TASK DESCRIPTION: With the records below as input, work out how many lines include the word "computer". Give only the number.

[[ EXERCISE MATERIAL, beginning ]]

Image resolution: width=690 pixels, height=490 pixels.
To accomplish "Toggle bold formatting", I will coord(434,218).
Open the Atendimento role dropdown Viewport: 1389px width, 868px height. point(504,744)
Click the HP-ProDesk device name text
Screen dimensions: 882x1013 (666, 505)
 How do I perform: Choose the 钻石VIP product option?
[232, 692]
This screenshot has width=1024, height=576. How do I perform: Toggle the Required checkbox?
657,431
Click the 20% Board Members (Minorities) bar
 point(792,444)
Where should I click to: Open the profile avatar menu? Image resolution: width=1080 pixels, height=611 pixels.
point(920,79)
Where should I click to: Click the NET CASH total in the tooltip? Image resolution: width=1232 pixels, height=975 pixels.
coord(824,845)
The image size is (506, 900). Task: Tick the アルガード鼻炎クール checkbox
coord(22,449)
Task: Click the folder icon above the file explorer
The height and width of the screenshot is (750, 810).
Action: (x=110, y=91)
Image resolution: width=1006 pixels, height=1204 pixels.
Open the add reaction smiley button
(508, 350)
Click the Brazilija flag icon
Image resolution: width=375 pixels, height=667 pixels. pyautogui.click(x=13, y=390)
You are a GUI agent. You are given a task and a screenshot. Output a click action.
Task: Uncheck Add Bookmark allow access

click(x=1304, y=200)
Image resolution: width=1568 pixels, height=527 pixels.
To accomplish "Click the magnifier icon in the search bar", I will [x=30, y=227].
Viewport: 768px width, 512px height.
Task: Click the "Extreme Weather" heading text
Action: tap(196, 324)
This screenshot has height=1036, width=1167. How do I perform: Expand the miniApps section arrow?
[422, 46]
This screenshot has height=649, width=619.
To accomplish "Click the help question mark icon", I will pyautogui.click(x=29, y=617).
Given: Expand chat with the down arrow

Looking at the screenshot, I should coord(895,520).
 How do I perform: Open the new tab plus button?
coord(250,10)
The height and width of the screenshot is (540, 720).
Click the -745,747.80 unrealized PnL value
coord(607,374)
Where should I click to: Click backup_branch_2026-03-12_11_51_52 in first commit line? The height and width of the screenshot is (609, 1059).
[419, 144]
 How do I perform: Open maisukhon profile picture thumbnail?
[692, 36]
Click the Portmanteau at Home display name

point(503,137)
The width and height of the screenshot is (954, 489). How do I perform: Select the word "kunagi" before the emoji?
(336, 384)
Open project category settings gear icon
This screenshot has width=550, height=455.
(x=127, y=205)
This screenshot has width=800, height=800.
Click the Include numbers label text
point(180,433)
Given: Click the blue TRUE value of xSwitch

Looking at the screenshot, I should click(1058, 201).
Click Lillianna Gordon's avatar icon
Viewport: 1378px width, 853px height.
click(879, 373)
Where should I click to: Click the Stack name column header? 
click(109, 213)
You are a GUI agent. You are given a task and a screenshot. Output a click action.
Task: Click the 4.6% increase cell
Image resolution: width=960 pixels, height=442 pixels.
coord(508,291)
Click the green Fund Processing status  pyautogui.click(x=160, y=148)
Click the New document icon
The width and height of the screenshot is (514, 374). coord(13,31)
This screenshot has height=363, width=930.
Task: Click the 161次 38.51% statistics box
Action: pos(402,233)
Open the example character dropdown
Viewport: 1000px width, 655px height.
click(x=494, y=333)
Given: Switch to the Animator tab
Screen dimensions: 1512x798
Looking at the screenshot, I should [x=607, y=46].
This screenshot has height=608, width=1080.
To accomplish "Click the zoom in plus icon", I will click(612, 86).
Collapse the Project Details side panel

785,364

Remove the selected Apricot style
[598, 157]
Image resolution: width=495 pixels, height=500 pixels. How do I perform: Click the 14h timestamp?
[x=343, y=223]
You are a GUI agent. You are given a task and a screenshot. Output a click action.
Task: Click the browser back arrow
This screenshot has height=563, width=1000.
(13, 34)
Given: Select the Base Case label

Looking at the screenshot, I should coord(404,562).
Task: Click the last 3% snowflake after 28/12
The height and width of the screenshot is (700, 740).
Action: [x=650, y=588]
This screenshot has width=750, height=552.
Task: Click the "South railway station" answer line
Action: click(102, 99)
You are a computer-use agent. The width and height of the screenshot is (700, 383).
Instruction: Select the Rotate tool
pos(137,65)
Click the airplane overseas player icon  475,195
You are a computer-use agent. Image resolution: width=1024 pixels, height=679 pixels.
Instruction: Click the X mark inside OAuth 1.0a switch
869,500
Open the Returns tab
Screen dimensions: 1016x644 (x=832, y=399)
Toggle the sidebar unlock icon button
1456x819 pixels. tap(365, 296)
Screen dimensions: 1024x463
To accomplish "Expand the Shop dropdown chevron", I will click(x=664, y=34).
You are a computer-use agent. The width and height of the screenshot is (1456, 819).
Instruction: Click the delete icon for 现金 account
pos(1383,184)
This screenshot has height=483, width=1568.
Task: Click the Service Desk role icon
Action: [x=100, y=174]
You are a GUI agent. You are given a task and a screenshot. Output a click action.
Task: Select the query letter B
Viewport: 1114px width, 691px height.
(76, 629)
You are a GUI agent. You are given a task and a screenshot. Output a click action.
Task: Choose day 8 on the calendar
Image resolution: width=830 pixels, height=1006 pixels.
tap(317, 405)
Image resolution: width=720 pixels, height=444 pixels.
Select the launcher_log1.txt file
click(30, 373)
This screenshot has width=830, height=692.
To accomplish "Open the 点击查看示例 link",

[[ EXERCISE MATERIAL, end ]]

EXERCISE ANSWER: 3